Investments rose in the last quarter in the cleantech sector despite market volatility and the collapse of Solyndra, CEO of Cleantech Group said today.
Sheeraz Haji said that $2.23 billion in capital investments across 189 clean tech deals were made in the third quarter this year, a 12% increase from the last quarter, and a 23% in the same quarter last year.
Uncertainty and volatility is the enemy of a young company wanting to go public.
North America was still the leader in terms of capital investments with $1.69 billion raised across 128 deals, followed a distant second, surprisingly, by the UK with $184 million raised in 23 deals. India’s clean tech companies raised $165 million in 16 deals and China came in fourth with $138 million invested in 15 deals.

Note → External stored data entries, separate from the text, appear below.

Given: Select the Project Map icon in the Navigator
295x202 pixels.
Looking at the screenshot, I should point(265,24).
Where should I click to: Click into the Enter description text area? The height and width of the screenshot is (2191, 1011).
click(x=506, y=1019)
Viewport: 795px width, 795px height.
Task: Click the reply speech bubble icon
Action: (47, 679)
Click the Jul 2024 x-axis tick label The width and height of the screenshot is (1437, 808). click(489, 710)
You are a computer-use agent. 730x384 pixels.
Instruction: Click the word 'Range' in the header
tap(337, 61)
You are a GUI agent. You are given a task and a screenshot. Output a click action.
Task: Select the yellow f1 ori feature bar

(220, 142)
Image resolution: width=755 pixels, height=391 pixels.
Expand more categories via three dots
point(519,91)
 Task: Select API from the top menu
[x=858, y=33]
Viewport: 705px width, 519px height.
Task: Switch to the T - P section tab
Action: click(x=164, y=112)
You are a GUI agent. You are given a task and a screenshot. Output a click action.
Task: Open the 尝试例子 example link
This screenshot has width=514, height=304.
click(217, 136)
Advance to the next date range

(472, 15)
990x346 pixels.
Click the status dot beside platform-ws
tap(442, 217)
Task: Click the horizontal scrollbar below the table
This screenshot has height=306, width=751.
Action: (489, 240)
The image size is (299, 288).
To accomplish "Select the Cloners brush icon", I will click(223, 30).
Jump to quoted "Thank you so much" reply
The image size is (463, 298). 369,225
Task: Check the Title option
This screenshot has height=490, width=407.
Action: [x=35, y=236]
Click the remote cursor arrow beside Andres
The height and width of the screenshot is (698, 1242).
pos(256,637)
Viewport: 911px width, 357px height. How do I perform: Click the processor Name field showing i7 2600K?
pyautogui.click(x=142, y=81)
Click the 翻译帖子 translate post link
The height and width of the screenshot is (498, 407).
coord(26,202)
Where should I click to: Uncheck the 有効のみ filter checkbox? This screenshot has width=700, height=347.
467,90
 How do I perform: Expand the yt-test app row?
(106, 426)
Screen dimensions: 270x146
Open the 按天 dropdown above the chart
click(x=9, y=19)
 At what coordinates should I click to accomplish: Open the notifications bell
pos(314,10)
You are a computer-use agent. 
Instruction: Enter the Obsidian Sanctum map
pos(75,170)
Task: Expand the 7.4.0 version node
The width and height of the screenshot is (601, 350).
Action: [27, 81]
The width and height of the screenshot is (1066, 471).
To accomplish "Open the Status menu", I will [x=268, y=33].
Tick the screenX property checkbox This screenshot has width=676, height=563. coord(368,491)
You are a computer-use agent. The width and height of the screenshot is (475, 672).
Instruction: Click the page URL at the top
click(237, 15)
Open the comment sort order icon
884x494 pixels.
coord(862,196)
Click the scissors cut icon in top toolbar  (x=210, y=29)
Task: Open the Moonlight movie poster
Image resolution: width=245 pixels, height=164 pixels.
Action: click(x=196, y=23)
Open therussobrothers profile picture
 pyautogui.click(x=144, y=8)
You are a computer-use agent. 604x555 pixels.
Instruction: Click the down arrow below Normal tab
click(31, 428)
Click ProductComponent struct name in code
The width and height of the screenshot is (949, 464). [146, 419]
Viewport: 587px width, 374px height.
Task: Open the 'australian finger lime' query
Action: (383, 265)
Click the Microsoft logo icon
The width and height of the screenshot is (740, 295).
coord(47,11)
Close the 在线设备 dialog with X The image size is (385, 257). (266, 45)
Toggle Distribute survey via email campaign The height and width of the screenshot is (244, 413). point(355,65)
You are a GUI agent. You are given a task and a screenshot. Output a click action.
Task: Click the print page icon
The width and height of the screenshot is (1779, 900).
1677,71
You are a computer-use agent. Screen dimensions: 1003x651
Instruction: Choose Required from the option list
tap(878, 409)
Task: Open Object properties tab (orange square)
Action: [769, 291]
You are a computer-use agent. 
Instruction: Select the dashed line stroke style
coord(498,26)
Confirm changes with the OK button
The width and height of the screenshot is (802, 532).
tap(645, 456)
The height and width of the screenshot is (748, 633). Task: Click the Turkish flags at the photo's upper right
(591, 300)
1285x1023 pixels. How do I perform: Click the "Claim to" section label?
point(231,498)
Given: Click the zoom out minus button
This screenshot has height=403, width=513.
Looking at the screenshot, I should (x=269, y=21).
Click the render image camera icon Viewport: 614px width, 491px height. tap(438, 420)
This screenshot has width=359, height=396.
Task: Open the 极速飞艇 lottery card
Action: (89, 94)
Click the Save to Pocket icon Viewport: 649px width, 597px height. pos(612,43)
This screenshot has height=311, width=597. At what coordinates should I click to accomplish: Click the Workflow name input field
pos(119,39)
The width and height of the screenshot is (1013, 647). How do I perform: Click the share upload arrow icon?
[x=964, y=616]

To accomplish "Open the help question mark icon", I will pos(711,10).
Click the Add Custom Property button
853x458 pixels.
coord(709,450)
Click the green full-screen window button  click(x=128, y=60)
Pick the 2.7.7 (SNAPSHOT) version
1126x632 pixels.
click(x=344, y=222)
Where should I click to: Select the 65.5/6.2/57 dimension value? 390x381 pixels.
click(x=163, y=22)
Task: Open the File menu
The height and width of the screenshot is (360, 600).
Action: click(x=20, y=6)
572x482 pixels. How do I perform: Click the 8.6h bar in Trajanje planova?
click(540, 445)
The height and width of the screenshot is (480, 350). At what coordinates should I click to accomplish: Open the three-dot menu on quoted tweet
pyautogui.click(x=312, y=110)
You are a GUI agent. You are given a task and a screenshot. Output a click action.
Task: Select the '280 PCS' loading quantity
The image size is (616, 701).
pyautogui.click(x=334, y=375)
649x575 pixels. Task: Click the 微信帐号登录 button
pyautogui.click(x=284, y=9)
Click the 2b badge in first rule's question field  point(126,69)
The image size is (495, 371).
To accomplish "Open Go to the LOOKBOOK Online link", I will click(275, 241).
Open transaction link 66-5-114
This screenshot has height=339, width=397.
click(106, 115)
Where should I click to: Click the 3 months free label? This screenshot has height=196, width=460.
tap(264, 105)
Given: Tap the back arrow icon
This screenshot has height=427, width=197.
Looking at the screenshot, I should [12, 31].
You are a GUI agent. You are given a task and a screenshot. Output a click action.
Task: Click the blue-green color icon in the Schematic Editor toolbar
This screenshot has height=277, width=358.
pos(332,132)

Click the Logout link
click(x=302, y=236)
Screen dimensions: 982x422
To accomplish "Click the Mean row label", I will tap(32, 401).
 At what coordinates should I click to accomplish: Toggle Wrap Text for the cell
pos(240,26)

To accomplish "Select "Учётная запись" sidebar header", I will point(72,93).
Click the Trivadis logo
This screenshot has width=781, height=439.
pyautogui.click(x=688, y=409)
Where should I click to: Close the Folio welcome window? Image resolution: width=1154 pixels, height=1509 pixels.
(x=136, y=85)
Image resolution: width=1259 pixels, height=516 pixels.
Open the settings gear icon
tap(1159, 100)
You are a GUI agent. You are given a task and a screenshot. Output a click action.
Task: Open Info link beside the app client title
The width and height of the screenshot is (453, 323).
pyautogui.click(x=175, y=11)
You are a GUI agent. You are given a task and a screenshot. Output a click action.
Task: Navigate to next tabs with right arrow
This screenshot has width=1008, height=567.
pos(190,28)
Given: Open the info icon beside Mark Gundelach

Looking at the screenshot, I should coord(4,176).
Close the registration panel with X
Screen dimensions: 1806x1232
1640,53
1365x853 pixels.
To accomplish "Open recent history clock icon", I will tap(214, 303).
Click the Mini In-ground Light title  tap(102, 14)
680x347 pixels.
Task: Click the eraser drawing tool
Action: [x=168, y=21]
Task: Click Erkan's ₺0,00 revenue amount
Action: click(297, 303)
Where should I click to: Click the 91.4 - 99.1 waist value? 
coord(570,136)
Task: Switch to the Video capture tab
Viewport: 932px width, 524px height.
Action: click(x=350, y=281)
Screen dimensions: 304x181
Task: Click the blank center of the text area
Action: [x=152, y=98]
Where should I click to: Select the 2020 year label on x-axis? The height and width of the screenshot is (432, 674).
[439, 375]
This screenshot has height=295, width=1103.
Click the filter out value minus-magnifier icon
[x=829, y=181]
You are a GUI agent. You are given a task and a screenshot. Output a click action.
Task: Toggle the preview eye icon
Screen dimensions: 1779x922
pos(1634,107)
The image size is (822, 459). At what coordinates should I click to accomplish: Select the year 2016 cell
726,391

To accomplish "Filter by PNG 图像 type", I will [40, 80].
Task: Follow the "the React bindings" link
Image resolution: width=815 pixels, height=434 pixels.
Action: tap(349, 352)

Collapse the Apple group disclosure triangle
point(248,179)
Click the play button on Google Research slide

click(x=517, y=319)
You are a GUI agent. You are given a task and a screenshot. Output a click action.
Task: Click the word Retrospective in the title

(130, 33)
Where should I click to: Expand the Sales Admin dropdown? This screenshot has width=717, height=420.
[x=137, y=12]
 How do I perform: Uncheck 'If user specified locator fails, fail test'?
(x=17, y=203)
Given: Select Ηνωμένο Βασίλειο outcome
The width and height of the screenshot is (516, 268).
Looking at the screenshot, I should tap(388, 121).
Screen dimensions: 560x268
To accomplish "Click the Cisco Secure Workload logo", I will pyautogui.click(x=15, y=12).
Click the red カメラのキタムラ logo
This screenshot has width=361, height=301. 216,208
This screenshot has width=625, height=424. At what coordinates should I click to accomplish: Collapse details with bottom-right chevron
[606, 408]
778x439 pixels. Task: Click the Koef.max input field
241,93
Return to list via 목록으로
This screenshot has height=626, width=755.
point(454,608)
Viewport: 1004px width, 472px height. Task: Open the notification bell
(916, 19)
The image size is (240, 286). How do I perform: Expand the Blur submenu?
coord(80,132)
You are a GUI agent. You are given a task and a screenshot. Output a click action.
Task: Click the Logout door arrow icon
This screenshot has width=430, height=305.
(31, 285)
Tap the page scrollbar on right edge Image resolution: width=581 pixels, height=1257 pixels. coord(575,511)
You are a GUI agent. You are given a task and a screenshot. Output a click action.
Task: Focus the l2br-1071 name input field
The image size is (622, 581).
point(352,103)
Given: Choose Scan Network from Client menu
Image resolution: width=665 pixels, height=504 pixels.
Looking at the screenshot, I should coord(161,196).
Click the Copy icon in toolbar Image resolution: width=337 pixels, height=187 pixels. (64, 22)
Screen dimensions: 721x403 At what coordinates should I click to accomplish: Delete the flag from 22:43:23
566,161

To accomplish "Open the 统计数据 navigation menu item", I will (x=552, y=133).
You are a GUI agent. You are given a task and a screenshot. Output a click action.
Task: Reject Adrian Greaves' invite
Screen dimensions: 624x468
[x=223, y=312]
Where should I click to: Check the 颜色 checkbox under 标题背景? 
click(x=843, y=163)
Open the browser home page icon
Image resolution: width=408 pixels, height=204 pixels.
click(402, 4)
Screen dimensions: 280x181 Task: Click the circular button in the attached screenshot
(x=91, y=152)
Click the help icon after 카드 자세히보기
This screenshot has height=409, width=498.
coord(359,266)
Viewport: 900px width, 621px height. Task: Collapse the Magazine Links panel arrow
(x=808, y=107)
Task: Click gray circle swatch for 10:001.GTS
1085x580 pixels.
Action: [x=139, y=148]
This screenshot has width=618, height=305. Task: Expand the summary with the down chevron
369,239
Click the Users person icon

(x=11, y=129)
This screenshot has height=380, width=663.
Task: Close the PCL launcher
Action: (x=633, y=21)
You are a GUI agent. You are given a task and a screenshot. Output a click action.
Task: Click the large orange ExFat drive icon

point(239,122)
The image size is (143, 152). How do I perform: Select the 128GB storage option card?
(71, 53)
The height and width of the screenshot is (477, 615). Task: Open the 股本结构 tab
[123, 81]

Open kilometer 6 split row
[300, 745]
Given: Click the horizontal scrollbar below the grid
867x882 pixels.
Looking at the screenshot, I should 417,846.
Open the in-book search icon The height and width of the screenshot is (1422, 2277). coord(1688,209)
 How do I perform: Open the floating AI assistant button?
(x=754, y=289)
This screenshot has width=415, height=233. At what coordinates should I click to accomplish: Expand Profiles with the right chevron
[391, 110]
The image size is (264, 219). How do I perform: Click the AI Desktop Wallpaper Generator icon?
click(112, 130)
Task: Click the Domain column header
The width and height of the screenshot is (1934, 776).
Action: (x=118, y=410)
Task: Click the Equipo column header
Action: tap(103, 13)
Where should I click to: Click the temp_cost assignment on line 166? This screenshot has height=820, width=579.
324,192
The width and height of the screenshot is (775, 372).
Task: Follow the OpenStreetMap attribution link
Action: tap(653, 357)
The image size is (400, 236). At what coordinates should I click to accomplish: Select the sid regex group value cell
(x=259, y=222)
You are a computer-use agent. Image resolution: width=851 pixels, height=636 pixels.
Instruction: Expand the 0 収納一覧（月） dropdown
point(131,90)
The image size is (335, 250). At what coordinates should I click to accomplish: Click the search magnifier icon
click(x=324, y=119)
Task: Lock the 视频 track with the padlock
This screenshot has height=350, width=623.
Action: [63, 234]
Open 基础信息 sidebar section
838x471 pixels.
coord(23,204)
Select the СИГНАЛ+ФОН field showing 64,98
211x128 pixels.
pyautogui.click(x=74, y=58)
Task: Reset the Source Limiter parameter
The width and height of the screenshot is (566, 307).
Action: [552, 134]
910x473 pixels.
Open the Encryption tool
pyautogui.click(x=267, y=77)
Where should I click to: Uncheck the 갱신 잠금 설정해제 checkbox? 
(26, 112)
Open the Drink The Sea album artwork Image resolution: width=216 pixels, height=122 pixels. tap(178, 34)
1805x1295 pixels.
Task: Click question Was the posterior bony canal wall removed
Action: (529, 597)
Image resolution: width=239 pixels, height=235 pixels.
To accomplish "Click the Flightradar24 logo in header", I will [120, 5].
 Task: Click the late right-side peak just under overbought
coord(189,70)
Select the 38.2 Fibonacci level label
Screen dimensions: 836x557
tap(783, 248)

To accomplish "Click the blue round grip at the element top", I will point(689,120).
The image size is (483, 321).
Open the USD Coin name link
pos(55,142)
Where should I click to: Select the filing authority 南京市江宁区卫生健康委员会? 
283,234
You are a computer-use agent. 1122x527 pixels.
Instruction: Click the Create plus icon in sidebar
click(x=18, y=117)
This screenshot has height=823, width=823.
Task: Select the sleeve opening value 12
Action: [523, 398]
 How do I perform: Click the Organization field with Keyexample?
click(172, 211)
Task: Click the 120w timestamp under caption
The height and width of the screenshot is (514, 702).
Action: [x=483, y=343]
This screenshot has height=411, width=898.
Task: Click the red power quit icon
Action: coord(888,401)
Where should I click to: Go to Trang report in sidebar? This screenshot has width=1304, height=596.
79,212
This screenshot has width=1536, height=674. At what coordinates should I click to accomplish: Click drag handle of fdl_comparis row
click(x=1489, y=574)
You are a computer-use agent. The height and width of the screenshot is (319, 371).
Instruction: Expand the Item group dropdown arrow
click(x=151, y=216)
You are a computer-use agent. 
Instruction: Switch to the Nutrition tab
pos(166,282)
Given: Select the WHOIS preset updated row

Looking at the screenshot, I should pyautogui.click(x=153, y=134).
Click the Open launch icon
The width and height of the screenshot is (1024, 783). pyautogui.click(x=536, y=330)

“This is a nice uptick, both in the number of deals and dollars which is not something we were expecting given all the negativity,” he said. “Cleantech indices [on the public markets] have been hit doubly hard.”
Energy storage took the lead in clean tech deals this quarter by raising $514 million in capital across 34 deals. Some 23% of dollars invested were in energy storage, followed by 16% in solar, 10% in energy efficiency and 8% in transport.
Investors had woken up to the potential returns from energy storage as utilities attempt to integrate renewables onto the grid, said Haji.
“This is a big and important segment driven by two things,” he said. “One, the need to balance renewables on the grid to help support the intermittency of both solar and wind. And [second], electric vehicles.”
The top 5 venture capital deals in energy storage were either fuel cell or lithium ion battery companies: Bloom Energy $150 million, Boston-Power $125 million, ClearEdge Power $73.5 million, Nexeon $65.2 million and Leyden Energy $20 million.
Haji said that investor profile had also begun to change.
“The investors who are putting money into these deals are big funds such as NEA, Kleiner Perkins Caulfield Byers, Khosla and VantagePoint. And then you also have some non-traditional folks such as TPG, which is an investor in Elevance and then some corporates, such as SK Group, a big Korean company, and Chesapeake, which is a natural gas business.
“Advanced storage technologies have gone from nice pilots to actual deployments. And the other thing that has changed is the level of interest among big corporates – big players on the grid are making equity investments in these companies.
“XtremePower raised $16 million – they actually have big utilities like Duke and First Wind putting their product in the field and getting results from it.”
In the Cleantech Group’s first quarterly report since the high-profile collapse of Solyndra, Haji said, “the Solyndra backlash has perhaps swung a little bit too far and it’s time to see a good rebound. It’s really good to see the numbers prove that out a little bit.”
The top solar deals in the last quarter were $85 million raised by HelioStat from NEA and SK Group, $50 million raised by OneRoof Energy, $26 million raised by CaliSolar, $25 million raised by Clean Power Finance closely followed by $23 million raised by thin film solar company Solexant.
Although Solyndra took a $535 million loan from the DOE, the investment represented a small fraction – 3.4% – of its $16 billion solar portfolio, Haji pointed out.
Cleantech IPOs were still in the doldrums, he said with only 14 IPOs in the sector in the last quarter.
“The vast majority of these are from China and the dollars raised are at a two year low. It’s undeniable that it’s a difficult climate for clean tech investing. Uncertainty and volatility is the enemy of a young company wanting to go public.”